Logaritme: problemen opgelost en becommentarieerd
Inhoudsopgave:
Rosimar Gouveia hoogleraar wiskunde en natuurkunde
De logaritme van een getal b in grondtal a is gelijk aan de exponent x waarnaar de grondslag moet worden verhoogd, zodat de macht a x gelijk is aan b, waarbij a en b reële en positieve getallen zijn en a ≠ 1.
Deze inhoud wordt vaak in rekening gebracht bij toelatingsexamens. Profiteer dus van de becommentarieerde en opgeloste vragen om al uw twijfels weg te nemen.
Vragen voor toelatingsexamen opgelost
Vraag 1
(Fuvest - 2018) Laat f: ℝ → ℝ bijv.: ℝ + → ℝ gedefinieerd door
Correct alternatief: a.
In deze vraag willen we identificeren hoe de grafiek van de functie g o f eruit zal zien. Eerst moeten we de samengestelde functie definiëren. Om dit te doen, zullen we x in functie g (x) vervangen door f (x), dat wil zeggen:
vraag 2
(UFRGS - 2018) Als log 3 x + log 9 x = 1, dan is de waarde van x
a) ∛2.
b) √2.
c) ∛3.
d) √3.
e) ∛9.
Correct alternatief: e) ∛9.
We hebben de som van twee logaritmen met verschillende grondslagen. Laten we dus om te beginnen de basis veranderen.
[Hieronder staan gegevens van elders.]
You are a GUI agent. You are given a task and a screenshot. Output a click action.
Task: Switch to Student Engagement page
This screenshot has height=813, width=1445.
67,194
Onthoud dat we de volgende uitdrukking gebruiken om de basis van een logaritme te wijzigen:
Als we deze waarden in de gepresenteerde uitdrukking vervangen, hebben we:
De vorm van het glas is zo ontworpen dat de x-as de hoogte h van het glas altijd doormidden deelt en de basis van het glas evenwijdig is aan de x-as. Door aan deze voorwaarden te voldoen, bepaalde de ingenieur een uitdrukking die de hoogte h van het glas geeft als functie van de maat n van de basis, in meters. De algebraïsche uitdrukking die de hoogte van het glas bepaalt, is
We hebben dan:
logboek a = - h / 2
logboek b = h / 2
Als we de 2 naar de andere kant verplaatsen in beide vergelijkingen, komen we uit op de volgende situatie:
- 2. log a = hij 2. log b = h
Daarom kunnen we zeggen dat:
- 2. log a = 2. logboek b
Omdat a = b + n (zoals weergegeven in de grafiek), hebben we:
2. logboek (b + n) = -2. logboek b
Simpel gezegd hebben we:
logboek (b + n) = - log b
logboek (b + n) + logboek b = 0
Als we de logaritme-eigenschap van een product toepassen, krijgen we:
logboek (b + n). b = 0
Als we de definitie van logaritme gebruiken en in aanmerking nemen dat elk getal dat naar nul wordt verhoogd gelijk is aan 1, hebben we:
(b + n). b = 1
b 2 + nb -1 = 0
Als we deze 2e graadsvergelijking oplossen, vinden we:
Daarom is de algebraïsche uitdrukking die de hoogte van het glas bepaalt .
Vraag 12
(UERJ - 2015) Bekijk matrix A, vierkant en van de derde orde.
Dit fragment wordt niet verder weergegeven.